You may have heard the term "active transportation" but like many people, you're not quite sure what it means.

Simply put, active transportation is using your own power to get yourself where you want to go – no vehicle, no gas – just muscle power.

Walking is probably the most common form of active transportation  and one that we can do all year round in Yukon, but depending on the time of year, and the community you live in, other options may be:

  • Running or snowshoeing
  • Biking
  • Rollerblading or skate boarding
  • Cross-country skiing

The next time you are in the car, ask yourself whether you could get yourself and your kids to your destination using active transportation.  If you are like most people, you're heading out the door with just enough time to get to your destination by driving.  That's okay – the first step to making change is increasing awareness.  Maybe the next time, or the time after that, you'll leave a little more time and use active transportation instead.

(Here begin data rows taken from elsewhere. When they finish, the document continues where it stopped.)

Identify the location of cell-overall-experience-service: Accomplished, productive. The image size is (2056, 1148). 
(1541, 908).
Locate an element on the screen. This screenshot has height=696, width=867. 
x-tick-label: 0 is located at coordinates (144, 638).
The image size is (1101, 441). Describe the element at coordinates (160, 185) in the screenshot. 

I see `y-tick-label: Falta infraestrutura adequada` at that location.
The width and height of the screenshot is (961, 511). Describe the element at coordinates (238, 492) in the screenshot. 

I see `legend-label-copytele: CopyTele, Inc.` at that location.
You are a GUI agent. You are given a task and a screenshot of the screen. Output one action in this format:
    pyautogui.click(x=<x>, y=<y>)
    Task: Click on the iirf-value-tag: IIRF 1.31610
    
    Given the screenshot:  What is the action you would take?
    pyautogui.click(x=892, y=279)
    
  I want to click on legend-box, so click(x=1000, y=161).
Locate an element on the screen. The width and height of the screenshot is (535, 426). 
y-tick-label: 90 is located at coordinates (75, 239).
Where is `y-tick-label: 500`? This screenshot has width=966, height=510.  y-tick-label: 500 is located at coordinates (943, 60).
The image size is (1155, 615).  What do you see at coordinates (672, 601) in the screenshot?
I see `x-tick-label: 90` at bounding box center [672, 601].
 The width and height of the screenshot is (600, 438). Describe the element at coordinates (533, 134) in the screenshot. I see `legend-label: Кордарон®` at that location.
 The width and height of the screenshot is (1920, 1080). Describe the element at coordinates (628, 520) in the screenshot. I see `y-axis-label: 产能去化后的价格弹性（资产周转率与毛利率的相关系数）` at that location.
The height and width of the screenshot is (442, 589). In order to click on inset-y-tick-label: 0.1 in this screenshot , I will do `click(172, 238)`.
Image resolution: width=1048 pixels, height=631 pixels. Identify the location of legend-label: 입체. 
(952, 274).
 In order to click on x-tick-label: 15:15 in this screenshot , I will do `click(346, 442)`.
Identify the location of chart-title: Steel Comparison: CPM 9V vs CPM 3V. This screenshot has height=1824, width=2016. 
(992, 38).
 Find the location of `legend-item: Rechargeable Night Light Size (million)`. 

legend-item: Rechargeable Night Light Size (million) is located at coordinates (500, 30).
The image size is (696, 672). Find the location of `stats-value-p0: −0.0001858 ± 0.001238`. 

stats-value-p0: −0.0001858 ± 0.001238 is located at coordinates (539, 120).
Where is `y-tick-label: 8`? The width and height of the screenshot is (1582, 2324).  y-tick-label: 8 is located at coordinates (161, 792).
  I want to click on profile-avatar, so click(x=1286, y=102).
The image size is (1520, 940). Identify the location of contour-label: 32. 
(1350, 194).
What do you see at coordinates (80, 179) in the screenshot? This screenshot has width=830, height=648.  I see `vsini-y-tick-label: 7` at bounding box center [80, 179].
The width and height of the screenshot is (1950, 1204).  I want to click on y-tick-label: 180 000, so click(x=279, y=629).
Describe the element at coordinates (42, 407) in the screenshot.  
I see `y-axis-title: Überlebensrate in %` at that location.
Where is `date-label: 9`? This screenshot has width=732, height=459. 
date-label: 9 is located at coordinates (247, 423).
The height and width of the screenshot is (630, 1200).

Walking your children to daycare or school is a great way to start the day on the right foot (pun intended).  Many workplaces have flex hours to accommodate families' commitments and schedules.   Flexing your start time may give you the extra time you need to walk your children to school and yourself to work.

Can't walk to school every day?  How about organizing a walking school bus with five of your neighbours?  Every day a different parent gets the pleasure of walking with the kids to school. 

Walking, biking or using other forms of active transportation isn't only about time and distance.  It's also about being able to get from point A to point B safely.  Depending on your community, sidewalks and street lights, bike lanes or paths, and cross-walks or traffic lights may be needed so that you can safely share the roads with drivers. 

Many communities are designed in a way which makes us reliant on cars, snowmobiles, or ATVs to get us from home to school, or home to work.  But every community can be made friendlier and safer for walkers or cyclists of all ages –  if you have ideas about how to make you community more walkable, speak with town council or city planners, or better yet run for office!